Anemia em gestantes brasileiras antes e após a fortificação das farinhas com ferro

Detalhes bibliográficos
Autor(a) principal: Fujimori,Elizabeth
Data de Publicação: 2011
Outros Autores: Sato,Ana Paula Sayuri, Szarfarc,Sophia Cornbluth, Veiga,Gloria Valeria da, Oliveira,Valterlinda Alves de, Colli,Célia, Moreira-Araújo,Regilda Saraiva dos Reis, Arruda,Ilma Kruze Grande de, Uchimura,Taqueco Teruya, Brunken,Gisela Soares, Yuyama,Lucia Kiyoko Ozaki, Muniz,Pascoal Torres, Priore,Silvia Eloiza, Tsunechiro,Maria Alice, Frazão,Andréa das Graças Ferreira, Passoni,Cynthia R Matos Silva, Araújo,Claudia Regina Marchiori Antunes
Tipo de documento: Artigo
Idioma: por
Título da fonte: Revista de Saúde Pública
Texto Completo: http://old.scielo.br/scielo.php?script=sci_arttext&pid=S0034-89102011000600004
Resumo: OBJETIVO: Comparar prevalência de anemia e valores de hemoglobina (Hb) em gestantes brasileiras, antes e após a fortificação das farinhas com ferro. MÉTODOS: Estudo de avaliação de painéis repetidos, desenvolvido em serviços públicos de saúde de municípios das cinco regiões brasileiras.
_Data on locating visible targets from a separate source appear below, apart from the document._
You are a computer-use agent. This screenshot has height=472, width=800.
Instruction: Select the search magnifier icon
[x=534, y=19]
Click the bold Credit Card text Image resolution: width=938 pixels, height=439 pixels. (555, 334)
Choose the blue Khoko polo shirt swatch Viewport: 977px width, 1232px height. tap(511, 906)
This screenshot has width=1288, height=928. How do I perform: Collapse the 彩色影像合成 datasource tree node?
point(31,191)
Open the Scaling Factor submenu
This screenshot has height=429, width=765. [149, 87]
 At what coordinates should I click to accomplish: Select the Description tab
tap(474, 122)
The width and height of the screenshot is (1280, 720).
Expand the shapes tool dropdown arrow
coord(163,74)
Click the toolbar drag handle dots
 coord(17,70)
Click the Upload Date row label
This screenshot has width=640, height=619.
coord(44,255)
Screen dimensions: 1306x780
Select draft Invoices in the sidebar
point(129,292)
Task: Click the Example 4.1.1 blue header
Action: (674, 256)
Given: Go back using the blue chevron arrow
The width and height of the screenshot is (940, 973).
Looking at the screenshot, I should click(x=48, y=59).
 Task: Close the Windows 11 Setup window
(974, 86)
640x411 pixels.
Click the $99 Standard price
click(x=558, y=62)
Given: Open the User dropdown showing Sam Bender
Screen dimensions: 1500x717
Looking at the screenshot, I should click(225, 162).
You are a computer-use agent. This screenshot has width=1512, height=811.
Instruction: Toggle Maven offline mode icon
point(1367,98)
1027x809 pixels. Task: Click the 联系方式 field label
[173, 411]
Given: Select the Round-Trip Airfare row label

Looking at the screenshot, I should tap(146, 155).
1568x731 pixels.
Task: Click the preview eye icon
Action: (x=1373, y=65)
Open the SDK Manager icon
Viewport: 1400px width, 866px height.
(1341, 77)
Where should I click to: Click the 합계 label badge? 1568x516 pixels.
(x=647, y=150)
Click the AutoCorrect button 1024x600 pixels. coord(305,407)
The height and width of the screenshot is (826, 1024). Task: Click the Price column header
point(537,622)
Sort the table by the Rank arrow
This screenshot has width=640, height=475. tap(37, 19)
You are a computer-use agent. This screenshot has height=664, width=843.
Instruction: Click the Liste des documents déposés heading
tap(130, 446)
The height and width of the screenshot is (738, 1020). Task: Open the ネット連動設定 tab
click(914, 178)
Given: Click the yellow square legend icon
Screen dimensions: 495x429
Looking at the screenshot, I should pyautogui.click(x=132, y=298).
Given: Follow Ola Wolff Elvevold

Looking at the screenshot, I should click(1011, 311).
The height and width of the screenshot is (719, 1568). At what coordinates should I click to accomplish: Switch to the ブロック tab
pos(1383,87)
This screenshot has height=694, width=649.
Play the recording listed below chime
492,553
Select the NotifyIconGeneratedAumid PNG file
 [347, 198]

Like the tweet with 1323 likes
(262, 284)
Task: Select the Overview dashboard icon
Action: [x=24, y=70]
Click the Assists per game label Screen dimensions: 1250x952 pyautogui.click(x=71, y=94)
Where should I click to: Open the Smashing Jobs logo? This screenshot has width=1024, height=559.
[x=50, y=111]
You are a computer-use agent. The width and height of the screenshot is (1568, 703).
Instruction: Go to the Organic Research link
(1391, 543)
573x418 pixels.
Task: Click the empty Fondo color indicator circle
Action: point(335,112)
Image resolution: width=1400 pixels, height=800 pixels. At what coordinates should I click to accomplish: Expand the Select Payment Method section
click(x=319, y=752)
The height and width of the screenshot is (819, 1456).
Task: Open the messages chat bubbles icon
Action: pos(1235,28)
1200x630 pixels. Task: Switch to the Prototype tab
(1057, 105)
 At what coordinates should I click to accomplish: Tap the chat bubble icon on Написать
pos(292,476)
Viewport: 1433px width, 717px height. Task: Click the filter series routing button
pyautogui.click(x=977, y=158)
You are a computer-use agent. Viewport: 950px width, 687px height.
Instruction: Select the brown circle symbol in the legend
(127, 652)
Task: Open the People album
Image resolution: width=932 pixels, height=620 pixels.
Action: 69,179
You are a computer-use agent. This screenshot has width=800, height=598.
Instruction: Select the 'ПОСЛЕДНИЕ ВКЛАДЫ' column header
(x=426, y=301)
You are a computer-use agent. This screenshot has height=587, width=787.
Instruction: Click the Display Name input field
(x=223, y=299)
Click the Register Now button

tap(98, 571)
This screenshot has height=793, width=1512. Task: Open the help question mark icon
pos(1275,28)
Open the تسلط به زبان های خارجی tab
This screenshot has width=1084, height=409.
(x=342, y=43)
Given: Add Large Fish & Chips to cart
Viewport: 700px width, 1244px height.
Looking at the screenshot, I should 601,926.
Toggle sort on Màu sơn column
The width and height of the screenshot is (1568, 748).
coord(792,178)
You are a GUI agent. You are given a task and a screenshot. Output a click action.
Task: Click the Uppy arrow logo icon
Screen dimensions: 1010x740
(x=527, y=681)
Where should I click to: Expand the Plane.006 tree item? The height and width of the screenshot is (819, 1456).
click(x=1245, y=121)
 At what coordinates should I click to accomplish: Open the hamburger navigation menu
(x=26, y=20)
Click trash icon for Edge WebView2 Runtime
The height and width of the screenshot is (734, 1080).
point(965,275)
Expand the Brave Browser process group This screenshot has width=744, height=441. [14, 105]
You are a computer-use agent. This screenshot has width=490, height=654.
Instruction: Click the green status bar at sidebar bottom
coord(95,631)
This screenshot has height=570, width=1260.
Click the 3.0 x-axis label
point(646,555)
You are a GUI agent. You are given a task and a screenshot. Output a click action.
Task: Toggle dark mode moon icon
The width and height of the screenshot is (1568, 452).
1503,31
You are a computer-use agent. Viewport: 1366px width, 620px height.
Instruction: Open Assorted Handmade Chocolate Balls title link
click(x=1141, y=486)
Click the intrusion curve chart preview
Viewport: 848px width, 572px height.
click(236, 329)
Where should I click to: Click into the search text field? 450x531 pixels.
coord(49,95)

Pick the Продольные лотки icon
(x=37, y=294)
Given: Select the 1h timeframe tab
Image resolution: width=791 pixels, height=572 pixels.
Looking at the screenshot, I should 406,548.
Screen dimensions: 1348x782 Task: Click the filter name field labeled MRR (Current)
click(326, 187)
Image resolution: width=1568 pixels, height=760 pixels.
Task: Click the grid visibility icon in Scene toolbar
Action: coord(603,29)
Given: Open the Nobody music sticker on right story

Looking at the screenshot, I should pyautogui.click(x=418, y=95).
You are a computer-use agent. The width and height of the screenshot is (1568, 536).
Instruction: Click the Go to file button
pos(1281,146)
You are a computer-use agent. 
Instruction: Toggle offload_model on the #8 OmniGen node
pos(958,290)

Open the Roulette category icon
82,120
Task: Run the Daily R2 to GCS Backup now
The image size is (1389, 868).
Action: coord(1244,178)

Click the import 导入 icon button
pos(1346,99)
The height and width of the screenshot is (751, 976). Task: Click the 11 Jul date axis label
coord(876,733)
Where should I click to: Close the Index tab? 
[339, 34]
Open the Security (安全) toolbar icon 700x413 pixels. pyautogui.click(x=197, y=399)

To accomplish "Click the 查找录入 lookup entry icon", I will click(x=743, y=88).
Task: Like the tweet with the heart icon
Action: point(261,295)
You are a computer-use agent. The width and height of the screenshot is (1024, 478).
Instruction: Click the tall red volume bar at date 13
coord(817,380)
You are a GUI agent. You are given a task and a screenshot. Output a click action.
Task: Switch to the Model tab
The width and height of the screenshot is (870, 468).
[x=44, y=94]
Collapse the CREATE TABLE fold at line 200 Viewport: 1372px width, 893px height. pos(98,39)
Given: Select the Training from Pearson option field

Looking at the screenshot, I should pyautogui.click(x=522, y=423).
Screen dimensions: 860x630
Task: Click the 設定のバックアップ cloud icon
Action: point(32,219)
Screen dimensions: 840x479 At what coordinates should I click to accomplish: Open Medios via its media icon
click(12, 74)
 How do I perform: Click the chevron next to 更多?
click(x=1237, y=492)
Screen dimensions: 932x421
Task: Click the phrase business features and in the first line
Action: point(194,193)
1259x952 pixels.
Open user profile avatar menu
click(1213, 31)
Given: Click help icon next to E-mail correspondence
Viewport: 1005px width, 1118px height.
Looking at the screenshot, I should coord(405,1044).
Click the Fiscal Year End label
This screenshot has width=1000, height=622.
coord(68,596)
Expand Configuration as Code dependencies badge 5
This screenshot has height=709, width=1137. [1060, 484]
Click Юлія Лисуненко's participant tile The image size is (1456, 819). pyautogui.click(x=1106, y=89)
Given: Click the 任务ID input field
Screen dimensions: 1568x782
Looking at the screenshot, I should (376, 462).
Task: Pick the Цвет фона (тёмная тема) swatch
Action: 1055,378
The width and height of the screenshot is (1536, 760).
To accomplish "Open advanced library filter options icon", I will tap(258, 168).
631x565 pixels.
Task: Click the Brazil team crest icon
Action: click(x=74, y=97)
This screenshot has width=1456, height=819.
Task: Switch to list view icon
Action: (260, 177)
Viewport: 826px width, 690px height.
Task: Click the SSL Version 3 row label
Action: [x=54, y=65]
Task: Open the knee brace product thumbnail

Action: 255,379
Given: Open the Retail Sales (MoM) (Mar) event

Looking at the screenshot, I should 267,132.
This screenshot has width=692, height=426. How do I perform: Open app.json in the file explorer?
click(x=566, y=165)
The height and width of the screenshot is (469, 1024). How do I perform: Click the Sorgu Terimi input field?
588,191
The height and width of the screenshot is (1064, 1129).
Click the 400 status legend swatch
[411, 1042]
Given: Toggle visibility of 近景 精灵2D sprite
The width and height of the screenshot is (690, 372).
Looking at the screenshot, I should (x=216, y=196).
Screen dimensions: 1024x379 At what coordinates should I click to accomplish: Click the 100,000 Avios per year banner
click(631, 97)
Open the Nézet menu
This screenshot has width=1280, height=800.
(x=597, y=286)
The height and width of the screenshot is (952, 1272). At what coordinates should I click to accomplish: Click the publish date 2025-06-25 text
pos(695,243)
Dados retrospectivos foram obtidos de 12.119 prontuários de gestantes distribuídas em dois grupos: antes da fortificação, com parto anterior a junho de 2004, e após a fortificação, com última menstruação após junho de 2005. Anemia foi definida como Hb < 11,0 g/dL. Valores de Hb/idade gestacional foram avaliados segundo dois referenciais da literatura. Foram utilizados teste qui-quadrado, t de Student e regressão logística, com nível de 5% de significância. RESULTADOS: Na amostra total, anemia caiu de 25% para 20% após fortificação (p < 0,001), com médias de Hb significativamente maiores no grupo "após" (p < 0,001). Observaram-se, entretanto, diferenças regionais importantes: reduções significativas nas regiões Nordeste (37% para 29%) e Norte (32% para 25%), onde as prevalências de anemia eram elevadas antes da fortificação, e reduções menores nas regiões Sudeste (18% para 15%) e Sul (7% para 6%), onde as prevalências eram baixas. Os níveis de Hb/idade gestacional de ambos os grupos se mostraram discretamente mais elevados nos primeiros meses, porém bem mais baixos após o terceiro ou quarto mês, dependendo da referência utilizada para comparação. Análise de regressão logística mostrou que grupo, região geográfica, situação conjugal, trimestre gestacional, estado nutricional inicial e gestação anterior associaram-se com anemia (p < 0,05). CONCLUSÕES: A prevalência de anemia diminuiu após a fortificação, porém continua elevada nas regiões Nordeste e Norte. Embora a fortificação possa ter tido papel nesse resultado favorável, há que se considerar a contribuição de outras políticas públicas implementadas no período estudado.